Domingo 10 de diciembre de 2006, Día Internacional de los Derechos Humanos, Hospital Militar de Santiago, Chile.
Fallece el dictador genocida Augusto José Ramón Pinochet Ugarte, el cual fuera ingresado una semana antes por causas provocadas por su decrépito estado de salud rancia y acartonada, justo en el momento en que anunciaban su posible alta.
Hagamos un repaso histórico para conocer más acerca de tan singular asesino. Pinochet encabezó un levantamiento militar violento contra el electo presidente de Chile Salvador Allende en 1973, menos de tres semanas después de que fuera nombrado por éste como Comandante en Jefe de Las Fuerzas Armadas.
Allende fue asesinado durante el Golpe de Estado, habiendo confiado siempre en Pinochet, seguramente sin esperar semejante traición. La CIA y los Estados Unidos de América apoyaron el levantamiento militar, la dictadura y la persona del genocida, quien se autoadjudicaría Inmunidad Vitalicia confiando en burlar la ley y permanecer siempre impune.
Fue un período de 17 años que para algunos se antojó eterno. El temor generalizado mantuvo a Chile sumisa mientras duró la época oscura.
Ese terror generalizado estaba racionalmente fundamentado, ya que ha sido una de las dictaduras más sanguinarias y brutales de latinoamérica y del mundo entero, dejando como consecuencia más de 3.300 desaparecidos, más de 1.500 asesinados, cientos de miles de torturados, encarcelados y exiliados. A tales consecuencias cabe sumar una interminable lista de otros atentados y violaciones contra los Derechos Humanos, así como cientos de delitos de apropiación de la riqueza del pueblo, malversación y desviación de fondos.
Sería el juez español Baltasar Garzón el que pidiera su extradición para ser procesado por el caso conocido como "Caravana de la Muerte" y otros.
A pesar del reconocimiento y del asumir de culpas de Augusto Pinochet y su falta de escrúpulos cuando se burlaba continuamente de tales asuntos, de los que nunca se arrepintió, hoy en día sigue contando con un buen número de simpatizantes que en su mayoría son familiares de los militares golpistas, descendientes de los mismos, meros ignorantes, pseudofascistas y algún que otro desviado corderito del Señor.
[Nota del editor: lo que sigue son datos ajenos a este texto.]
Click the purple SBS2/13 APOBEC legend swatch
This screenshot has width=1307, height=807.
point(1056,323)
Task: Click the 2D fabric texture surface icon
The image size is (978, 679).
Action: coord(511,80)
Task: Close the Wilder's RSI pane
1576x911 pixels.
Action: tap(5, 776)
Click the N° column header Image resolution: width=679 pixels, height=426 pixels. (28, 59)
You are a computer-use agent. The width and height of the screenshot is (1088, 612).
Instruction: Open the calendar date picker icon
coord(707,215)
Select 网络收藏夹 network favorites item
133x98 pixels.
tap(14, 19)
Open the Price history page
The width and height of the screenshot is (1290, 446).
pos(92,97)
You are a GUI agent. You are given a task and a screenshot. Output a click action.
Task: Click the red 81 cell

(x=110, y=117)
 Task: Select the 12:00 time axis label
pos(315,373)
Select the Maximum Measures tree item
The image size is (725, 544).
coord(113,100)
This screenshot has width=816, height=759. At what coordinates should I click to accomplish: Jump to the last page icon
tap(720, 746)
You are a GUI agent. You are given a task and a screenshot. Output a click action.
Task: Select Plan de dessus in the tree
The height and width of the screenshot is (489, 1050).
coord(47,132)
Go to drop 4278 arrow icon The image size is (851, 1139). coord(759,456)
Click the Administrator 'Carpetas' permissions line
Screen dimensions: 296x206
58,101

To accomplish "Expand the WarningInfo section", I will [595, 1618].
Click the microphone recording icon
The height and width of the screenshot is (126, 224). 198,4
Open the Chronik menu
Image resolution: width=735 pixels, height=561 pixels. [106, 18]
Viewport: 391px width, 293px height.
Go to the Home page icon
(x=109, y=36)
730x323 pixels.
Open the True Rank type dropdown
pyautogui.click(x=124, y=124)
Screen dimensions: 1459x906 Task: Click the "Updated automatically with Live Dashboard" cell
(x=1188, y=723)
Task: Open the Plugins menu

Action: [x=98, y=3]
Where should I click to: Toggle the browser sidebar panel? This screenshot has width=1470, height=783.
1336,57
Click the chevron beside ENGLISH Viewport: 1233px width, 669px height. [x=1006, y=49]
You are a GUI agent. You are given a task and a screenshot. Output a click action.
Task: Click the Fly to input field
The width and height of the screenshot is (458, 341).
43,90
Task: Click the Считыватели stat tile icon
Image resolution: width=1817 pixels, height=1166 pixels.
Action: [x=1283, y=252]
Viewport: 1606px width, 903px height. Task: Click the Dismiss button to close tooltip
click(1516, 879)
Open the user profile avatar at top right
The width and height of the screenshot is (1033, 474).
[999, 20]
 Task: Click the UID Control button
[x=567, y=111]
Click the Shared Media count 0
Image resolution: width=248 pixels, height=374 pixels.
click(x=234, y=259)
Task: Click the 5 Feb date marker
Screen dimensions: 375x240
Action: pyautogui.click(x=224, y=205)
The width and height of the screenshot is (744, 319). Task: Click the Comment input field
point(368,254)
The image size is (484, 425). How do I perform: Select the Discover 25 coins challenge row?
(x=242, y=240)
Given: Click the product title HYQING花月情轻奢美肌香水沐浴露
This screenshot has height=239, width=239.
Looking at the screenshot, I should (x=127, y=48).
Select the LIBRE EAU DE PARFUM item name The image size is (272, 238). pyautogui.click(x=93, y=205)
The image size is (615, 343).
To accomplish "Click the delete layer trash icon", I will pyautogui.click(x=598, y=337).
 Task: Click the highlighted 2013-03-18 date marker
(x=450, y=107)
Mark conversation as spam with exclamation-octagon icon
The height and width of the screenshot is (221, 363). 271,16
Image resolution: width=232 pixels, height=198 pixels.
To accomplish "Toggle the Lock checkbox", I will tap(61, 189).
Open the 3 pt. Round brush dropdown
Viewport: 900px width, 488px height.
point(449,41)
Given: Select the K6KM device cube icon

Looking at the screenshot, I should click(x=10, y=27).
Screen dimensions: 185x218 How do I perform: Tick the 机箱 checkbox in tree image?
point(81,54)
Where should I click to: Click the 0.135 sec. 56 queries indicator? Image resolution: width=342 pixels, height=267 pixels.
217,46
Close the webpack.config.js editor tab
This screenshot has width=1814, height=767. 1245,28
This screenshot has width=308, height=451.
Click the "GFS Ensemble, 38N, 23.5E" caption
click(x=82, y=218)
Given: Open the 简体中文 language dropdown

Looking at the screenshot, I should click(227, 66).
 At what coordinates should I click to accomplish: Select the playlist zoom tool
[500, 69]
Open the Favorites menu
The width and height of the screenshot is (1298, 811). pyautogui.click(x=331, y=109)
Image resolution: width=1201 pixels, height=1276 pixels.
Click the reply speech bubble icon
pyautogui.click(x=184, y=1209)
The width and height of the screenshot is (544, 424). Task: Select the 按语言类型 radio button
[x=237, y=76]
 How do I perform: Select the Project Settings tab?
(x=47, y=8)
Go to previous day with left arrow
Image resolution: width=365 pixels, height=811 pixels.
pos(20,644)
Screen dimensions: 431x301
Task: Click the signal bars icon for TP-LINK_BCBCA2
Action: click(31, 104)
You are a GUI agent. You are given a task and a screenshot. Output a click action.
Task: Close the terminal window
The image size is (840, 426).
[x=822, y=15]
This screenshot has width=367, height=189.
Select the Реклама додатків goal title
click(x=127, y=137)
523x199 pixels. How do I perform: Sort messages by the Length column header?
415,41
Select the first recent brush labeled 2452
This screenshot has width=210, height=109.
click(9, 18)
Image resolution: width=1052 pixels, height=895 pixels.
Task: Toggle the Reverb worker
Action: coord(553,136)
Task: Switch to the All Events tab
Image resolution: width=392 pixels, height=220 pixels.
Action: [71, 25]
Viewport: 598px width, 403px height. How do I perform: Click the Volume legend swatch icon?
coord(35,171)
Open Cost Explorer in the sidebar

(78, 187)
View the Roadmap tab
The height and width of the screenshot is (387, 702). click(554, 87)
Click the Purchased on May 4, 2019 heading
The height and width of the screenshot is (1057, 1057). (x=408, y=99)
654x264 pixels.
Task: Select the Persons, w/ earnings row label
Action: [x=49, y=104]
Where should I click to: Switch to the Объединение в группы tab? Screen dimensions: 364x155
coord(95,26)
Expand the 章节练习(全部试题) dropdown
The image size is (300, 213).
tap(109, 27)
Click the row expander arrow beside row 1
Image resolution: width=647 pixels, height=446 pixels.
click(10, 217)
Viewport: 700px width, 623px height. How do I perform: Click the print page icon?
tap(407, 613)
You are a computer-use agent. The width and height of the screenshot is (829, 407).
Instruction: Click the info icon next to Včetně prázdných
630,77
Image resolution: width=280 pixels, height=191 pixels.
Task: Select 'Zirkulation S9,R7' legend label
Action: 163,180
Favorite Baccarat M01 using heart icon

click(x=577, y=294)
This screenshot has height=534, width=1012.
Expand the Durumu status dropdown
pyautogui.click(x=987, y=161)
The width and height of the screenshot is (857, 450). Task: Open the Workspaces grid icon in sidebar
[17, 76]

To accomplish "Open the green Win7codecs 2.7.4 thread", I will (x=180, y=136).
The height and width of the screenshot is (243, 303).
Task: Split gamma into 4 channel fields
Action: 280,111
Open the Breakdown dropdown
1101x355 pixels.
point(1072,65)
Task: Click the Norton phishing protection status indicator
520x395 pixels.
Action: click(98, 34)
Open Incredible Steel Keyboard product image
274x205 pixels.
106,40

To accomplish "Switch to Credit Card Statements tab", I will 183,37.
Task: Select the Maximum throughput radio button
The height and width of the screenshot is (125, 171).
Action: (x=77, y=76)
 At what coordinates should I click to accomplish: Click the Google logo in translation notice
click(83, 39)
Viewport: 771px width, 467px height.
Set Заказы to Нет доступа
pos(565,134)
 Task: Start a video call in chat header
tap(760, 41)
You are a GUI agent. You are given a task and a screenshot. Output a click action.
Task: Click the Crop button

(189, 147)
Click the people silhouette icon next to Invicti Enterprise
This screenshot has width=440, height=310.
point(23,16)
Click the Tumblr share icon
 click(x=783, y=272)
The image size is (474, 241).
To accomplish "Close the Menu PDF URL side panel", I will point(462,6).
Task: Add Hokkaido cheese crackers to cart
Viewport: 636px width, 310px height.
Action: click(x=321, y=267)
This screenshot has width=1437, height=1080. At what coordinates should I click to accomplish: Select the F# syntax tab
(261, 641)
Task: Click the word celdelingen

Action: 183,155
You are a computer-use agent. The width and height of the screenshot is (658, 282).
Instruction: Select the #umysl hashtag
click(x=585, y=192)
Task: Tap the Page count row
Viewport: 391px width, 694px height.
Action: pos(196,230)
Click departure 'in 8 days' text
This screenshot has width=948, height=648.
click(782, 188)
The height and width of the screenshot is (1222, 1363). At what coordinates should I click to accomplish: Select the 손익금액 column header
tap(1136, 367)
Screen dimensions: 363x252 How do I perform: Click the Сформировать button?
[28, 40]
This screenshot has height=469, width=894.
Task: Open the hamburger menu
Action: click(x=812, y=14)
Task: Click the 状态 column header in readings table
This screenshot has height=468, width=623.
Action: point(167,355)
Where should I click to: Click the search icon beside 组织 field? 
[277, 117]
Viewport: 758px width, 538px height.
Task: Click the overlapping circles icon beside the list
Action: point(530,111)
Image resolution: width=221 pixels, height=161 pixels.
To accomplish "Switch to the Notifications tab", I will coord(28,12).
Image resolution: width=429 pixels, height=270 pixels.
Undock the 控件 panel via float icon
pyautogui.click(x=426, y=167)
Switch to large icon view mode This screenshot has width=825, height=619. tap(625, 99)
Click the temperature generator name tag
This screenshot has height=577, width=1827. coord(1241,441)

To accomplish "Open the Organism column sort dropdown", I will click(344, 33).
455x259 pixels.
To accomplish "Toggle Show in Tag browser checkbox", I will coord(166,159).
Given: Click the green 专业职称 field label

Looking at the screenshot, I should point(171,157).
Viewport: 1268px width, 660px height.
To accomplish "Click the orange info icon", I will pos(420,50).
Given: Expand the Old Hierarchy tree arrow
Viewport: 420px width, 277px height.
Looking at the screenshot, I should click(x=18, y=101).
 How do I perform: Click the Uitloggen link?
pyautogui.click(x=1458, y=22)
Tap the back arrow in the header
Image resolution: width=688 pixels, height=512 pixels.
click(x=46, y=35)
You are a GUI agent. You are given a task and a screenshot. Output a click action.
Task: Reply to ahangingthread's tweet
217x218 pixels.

Ha muerto sin ser procesado por más de 300 querellas. No ha caído sobre él la justicia terrenal pero, no obstante, los que apreciamos la vida y la libertad esperamos que cumpla en el más allá por todos y cada uno de sus crímenes y delitos que hicieron de Chile un infierno de represión y sinvivir durante 17 agónicos años.
"Adolf" Pinochet pasa a engrosar los tomos de la enciclopedia de la Historia Negra nutrida por aquellos que atentaron contra los bienes más valiosos del ser humano: el derecho a la vida, a la libertad y a la dignidad. Sirva de precedente para no olvidar, recordemos aquella sabia frase que dice "el pueblo que olvida su historia está condenado a repetirla".